{ Out with the Old and In with the New! }

Did you get enough of my sentimentalness (is that a word?) the other day? I gotta tell you, it's only getting worse as I realize that my Tercel is being towed away to be donated tomorrow *sniff*. I know that she will be doing lots of good for our charity of choice, Maryland Public Television, but I'm still sad to see her go.

On the positive side, we finally picked out and purchased a beautiful new car. We decided on a 2007 Honda Civic EX Sedan in Galaxy Grey. She looks just like the one shown below, except ours is a manual transmission and we will be adding fog lights, a moonroof visor, splash guards and door/fenderwell trims.




I have to admit that there is just something about this car ... she is so shiny and roomy, she smells so nice and - dare I say it - she is so sexy! I know that I will continue to miss my sweet trusty little Tercel, but I am looking forward to many new great memories in our sleek and sexy (oh, I said it again!) little Civic! :-D

Oh, and now that this whole car researching/test driving/talking/shopping/negotiating thing is over, I am planning to *finally* getting back into my stamp room! I have a couple of sets that have yet to see ink - which is a sin in my book! I will be getting right on top of that just as soon as I get some sleep to recover from this past week!

{ Bad Little Blogger! }

I know, I know, shame on me. I've been a bad little blogger. But, I promise that I have a good reason. I haven't gotten in the stamp room for a while because I've been running around like mad for the past week since we found out that a family member is on her death bed. She is very close to us and we are very sad to see her go. Here is what she looks like:



Don't laugh!!! We really are sad! This is a picture of a car that looks just like mine (minus the sunroof). She is a 1991 Toyota Tercel and is dearly loved. My sister bought this car for my mom back in 1995 or 1996 to force her to learn to drive a manual drive. She taught me to drive when I was 16 and I took her to college with me. She was always super reliable and handles beautifully. We kept thinking for years that she was gonna die and that this would be our last year with her, but she just kept on kicking! We were starting to think that she was invincible! But, on Monday my husband said that she was making some awful noises. A mechanic confirmed that her engine is on it's last legs. To quote my husband "she could blow out a rod at any moment" - when I asked what that meant in "wife" terms, he said that "her engine can die at any moment." Sad, huh? I didn't think that it would effect me all that much since this is about a car, but I have to admit that I'm sadder about this than I ever thought I would be. I mean, don't get me wrong, I'm not crying or anything, but I do feel a slight pain somewhere inside whenever I think about it.

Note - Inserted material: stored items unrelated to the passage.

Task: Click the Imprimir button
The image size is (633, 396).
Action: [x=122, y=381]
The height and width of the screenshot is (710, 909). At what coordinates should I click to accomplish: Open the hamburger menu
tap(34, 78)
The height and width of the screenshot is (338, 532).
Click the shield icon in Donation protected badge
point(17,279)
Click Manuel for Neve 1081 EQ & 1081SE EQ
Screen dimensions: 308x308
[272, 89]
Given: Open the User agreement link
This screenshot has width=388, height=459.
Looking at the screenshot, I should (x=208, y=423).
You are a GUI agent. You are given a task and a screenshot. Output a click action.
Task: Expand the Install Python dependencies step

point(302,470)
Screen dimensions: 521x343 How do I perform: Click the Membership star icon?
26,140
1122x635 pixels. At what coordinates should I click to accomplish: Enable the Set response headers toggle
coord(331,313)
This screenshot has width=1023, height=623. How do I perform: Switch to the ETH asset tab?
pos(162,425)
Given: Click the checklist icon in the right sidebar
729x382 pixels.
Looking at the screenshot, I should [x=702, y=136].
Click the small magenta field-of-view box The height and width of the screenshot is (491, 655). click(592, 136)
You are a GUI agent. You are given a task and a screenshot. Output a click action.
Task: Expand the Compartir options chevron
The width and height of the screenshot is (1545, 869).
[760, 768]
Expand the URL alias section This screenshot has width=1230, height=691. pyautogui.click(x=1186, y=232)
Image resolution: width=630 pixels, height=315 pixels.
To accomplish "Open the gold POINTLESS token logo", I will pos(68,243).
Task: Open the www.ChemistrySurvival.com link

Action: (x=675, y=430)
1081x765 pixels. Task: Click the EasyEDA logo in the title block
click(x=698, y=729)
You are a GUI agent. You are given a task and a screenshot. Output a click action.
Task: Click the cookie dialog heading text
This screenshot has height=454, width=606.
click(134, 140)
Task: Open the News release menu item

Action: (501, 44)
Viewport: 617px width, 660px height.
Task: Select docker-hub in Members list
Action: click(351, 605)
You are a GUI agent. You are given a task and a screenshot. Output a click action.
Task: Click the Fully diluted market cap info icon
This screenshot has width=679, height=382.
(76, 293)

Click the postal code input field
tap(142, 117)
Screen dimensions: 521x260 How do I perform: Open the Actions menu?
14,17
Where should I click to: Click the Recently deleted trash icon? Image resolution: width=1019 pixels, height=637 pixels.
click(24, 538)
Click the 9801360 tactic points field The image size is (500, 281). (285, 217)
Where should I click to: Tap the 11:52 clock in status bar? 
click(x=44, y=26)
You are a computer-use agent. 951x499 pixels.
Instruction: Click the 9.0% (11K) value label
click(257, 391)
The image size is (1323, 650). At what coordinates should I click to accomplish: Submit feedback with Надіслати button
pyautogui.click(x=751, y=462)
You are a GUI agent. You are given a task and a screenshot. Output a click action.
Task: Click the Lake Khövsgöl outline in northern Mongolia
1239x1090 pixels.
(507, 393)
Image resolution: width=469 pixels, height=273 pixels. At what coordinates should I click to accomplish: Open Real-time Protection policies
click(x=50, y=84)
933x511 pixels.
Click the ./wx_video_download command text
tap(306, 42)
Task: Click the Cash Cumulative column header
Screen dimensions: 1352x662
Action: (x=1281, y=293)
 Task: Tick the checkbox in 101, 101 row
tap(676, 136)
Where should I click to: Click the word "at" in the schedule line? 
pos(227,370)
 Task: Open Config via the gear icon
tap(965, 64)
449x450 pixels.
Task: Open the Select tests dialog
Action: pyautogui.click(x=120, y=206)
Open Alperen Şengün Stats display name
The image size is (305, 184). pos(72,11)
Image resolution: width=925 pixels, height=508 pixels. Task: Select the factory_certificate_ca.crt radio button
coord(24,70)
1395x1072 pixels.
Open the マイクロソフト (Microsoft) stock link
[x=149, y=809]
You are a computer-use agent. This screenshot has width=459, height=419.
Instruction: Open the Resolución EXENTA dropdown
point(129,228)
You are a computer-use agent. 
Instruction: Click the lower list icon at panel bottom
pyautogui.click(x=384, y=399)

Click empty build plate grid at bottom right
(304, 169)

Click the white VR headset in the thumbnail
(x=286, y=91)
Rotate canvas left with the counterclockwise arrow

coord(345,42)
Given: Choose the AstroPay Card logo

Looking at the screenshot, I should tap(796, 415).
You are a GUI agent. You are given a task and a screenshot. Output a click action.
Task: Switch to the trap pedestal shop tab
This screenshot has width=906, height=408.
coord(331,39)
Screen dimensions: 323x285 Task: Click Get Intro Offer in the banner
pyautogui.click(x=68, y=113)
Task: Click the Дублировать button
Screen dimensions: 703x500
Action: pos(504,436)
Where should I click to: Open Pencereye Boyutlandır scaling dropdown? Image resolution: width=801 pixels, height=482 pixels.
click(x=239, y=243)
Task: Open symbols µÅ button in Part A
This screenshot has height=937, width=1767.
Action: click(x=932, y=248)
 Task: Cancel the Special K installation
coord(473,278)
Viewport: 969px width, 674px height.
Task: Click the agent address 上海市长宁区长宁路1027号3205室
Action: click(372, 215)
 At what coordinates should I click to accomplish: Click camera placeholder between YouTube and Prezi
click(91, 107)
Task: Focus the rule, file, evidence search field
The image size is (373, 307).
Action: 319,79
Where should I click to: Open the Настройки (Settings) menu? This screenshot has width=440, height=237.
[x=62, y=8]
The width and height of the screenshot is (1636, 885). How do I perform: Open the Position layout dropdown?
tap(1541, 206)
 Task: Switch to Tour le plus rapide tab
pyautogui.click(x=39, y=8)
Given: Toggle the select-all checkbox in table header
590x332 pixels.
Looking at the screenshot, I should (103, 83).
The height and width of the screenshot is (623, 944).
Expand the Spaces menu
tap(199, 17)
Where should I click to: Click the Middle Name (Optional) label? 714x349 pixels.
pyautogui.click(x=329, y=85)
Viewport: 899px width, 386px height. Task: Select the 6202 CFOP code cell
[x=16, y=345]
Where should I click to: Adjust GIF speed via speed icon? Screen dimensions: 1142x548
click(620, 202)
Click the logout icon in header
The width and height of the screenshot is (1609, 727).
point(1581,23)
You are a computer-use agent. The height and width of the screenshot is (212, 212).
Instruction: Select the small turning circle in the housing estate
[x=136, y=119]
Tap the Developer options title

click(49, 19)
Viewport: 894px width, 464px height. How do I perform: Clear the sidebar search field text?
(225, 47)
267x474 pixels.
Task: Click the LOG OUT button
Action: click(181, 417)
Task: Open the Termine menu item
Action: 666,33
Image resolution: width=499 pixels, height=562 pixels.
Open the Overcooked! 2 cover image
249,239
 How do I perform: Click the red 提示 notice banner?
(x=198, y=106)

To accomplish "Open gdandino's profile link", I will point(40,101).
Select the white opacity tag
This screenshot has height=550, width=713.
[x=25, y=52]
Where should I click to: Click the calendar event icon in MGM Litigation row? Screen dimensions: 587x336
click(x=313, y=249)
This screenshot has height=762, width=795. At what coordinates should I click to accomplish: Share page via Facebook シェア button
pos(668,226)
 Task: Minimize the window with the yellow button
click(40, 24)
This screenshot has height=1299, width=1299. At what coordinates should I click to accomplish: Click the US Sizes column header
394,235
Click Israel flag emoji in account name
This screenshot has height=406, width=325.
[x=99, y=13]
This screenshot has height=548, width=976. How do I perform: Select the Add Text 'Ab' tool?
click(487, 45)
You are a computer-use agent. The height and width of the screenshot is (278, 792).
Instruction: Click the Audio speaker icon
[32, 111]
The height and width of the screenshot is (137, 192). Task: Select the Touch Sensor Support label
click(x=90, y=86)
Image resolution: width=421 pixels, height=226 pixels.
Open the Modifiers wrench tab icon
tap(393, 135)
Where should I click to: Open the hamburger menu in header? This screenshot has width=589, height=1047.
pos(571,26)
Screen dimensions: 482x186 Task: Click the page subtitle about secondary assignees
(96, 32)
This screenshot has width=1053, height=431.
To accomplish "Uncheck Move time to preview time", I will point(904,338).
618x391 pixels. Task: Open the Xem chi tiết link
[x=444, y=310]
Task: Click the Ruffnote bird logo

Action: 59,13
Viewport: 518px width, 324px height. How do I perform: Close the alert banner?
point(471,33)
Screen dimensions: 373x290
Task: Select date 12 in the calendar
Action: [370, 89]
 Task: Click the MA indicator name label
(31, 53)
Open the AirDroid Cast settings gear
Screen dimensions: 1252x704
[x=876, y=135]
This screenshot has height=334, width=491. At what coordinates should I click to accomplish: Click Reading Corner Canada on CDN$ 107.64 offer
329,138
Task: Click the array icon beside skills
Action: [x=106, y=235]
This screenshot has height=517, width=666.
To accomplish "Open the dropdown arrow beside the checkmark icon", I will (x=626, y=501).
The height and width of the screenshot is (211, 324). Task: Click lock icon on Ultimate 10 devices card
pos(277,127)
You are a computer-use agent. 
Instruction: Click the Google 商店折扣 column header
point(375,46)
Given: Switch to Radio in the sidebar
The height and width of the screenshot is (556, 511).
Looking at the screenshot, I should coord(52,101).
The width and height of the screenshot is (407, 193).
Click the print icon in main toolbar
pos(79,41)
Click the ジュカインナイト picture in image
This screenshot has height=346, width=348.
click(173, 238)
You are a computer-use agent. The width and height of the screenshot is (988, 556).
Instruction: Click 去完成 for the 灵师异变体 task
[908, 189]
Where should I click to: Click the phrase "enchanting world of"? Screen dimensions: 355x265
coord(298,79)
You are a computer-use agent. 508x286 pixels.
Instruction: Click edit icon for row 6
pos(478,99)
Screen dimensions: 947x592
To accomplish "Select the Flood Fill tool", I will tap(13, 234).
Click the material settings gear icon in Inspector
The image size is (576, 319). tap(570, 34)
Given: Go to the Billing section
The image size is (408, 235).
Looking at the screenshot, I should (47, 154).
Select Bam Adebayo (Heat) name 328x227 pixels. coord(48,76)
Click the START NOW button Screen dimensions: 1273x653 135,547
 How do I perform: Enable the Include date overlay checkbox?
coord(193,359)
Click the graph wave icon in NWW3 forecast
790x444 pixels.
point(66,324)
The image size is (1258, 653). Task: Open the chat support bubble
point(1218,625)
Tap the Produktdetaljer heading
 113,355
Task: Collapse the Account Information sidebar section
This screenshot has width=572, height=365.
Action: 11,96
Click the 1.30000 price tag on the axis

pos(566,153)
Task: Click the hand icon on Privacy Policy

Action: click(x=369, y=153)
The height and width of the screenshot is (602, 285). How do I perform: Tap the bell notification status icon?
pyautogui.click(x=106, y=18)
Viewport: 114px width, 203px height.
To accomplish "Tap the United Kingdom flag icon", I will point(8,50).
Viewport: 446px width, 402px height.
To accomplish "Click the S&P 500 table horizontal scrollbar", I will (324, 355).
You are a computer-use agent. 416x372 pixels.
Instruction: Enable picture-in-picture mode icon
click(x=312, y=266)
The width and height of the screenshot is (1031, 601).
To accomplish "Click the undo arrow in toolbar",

Anyway, (now that you think I'm a little crazy) since Monday, we've been spending every waking moment researching cars, looking at them, talking about them, and test driving them. It has been a very hard decision. Ick. Especially for us because as you can tell, we keep cars for as long as they are kicking! We want to make sure that we pick a safe, comfortable car that is reliable and well-made. We've narrowed it down a bit, but we're still mostly undecided. We mostly like the Honda Civic, but we're also considering the Honda Civic Hybrid, the Toyota Prius, the Honda Accord and the Hyundai Sonata. Thankfully, Hubby and I work *sorta* close together so we've just been carpooling this week. We're pretty sure we can hold out for another couple of weeks, but I hope that we can make a good, solid, comfortable decision soon. It's been really difficult and we haven't even gotten to the negotiations yet! So, I'm not sure when I'll be getting back into the craftroom, but I sure hope soon. I think a creative session is just what I need to get rid of some of this stress and sadness!